'Minari' Follows A Family's Immigration With Humor, Humanity And Hope
The history of film is inseparable from immigration. Newcomers to America didn't merely pack the nickelodeons and movie palaces, they invented Hollywood. Ever since silent film days, filmmakers have sought to chronicle our vast immigrant experience — from the Sicilian Corleones gaining power through crime in The Godfather to Pakistani-born Kumail Nanjiani alienating his Muslim parents by falling for a white American girl in The Big Sick.
The travails of immigrant life take a quietly beguiling form in Minari, a semi-autobiographical film by Lee Isaac Chung that brims with humor, humanity and hope. Showing us characters new to American screens, the story centers on a South Korean family named Yi who hope to make a go of farming in rural Arkansas during the Reagan years. Minari takes its title from the name of a spicy Asian plant that's known for its hardiness and ability to grow seemingly anywhere. The question is, will the same prove true of the Yi family?
The action begins with the four of them arriving in the Ozarks from California. The new farm's dark soil thrills the father, Jacob (Steven Yeun) who plans to grow Korean vegetables to sell in the city. In contrast, his wife Monica (Yeri Han) is aghast to be living in an unalluring mobile home out in the boonies. Somewhere in the middle are their kids — impish 7-year David (Alan Kim), who suffers from a heart condition, and his older sister, Anne (Noel Kate Cho), who's stuck being the responsible one.
Farming proves tricky for Jacob who takes on a friendly, war-damaged farmhand (Will Patton), yet makes a mess of the irrigation system. Sensing Monica's loneliness, he sends to Korea for her mother, played by the fantastically good Yuh-jung Youn, whose sly, foul-mouthed brio gives the house — and the whole movie — a happy boost, even if young David thinks she smells. Watching this freewheeling grandma win over her equally unruly grandson is one of the film's many pleasures.
Lee fills Minari with countless details that shimmer with the specificity of the authentically lived: the huge bottles of Mountain Dew that are guzzled like water; grandma's delight in playing cards and watching TV wrestling; the kids writing "Don't fight" on paper-airplanes as their folks shout at each other; Monica and Jacob spending their days sorting chickens by sex at a local poultry farm. (The male chicks are destroyed — they don't lay eggs.)
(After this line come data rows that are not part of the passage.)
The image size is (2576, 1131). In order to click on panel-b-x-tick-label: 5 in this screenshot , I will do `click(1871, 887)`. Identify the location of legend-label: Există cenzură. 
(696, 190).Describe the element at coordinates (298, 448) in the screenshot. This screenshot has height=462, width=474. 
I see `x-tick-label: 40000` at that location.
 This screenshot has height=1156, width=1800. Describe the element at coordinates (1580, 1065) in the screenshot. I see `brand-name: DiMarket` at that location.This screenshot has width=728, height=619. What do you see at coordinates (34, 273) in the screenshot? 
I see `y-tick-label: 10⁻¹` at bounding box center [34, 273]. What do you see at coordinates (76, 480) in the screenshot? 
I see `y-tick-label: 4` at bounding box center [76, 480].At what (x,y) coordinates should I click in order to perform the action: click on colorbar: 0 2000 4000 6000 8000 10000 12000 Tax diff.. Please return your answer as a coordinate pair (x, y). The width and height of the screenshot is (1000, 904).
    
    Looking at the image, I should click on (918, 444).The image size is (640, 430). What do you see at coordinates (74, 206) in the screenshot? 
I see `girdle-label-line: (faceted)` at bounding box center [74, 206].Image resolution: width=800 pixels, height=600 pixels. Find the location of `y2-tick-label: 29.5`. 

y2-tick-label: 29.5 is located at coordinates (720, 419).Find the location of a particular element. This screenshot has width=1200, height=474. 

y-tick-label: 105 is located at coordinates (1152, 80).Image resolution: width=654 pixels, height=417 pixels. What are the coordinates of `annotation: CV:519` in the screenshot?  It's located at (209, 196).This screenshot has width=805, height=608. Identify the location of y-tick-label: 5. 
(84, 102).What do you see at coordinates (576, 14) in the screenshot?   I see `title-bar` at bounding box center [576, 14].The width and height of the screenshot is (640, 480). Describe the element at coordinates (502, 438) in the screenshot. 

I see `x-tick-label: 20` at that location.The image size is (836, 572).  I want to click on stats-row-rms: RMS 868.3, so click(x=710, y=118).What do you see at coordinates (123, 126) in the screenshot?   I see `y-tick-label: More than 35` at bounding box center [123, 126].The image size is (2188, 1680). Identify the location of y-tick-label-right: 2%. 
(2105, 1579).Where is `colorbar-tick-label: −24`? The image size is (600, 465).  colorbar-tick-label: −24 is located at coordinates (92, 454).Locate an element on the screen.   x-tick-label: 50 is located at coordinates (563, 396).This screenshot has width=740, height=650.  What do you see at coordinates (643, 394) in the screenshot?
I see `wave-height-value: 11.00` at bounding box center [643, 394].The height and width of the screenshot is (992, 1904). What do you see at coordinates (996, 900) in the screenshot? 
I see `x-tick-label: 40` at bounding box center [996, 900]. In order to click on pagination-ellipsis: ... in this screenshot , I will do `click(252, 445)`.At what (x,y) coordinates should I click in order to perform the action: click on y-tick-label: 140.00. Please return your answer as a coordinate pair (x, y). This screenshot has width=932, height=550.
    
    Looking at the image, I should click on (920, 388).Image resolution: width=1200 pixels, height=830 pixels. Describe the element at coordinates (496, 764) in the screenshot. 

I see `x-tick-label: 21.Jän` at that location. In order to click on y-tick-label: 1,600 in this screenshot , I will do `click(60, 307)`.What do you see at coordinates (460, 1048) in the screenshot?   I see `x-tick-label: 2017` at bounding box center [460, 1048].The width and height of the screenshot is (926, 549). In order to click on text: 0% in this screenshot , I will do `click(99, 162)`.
Although Chung doesn't ignore life's catastrophes, he spares us the grinding misery that's a staple of so many immigrant tales. The Yis do struggle financially, but only like millions of others in this country. And even when they encounter racism it seems to resolve benignly, as when a local kid asks David why his face is "so flat" and the two soon become friends. The Yis are Christians and the local church welcomes its Korean-speaking new parishioners with a warmth that is genuinely Christian.
The more painful troubles lie at home where Monica and Jacob engage in a battle about how to live. Fearing that her husband cares more about the farm than his family, she yearns to return to an orderly sort of life back in California where she can be close to her culture, attend her familiar Korean church, and they can find secure, steady work sorting chickens. Jacob has lived that life and doesn't want it. At once proud and ambitious, dreamy and angry — all this percolates beneath Yeun's good looks — he's prepared to take big risks to be his own boss, even if he makes mistakes doing it. He's becoming more American.
I promise that if you see Minari, you'll be happy you did. Yet I don't want to oversell it. It's too gentle, conventional and modest for that. Yet shining through the film's modesty is Chung's faith that what appears to be a small story can, in human terms, be bigger than a blockbuster. He reminds us that the deepest truths of immigration are found, not in statistics or abstractions, but in the countless small stories of individuals and families fighting to find a new place to call home.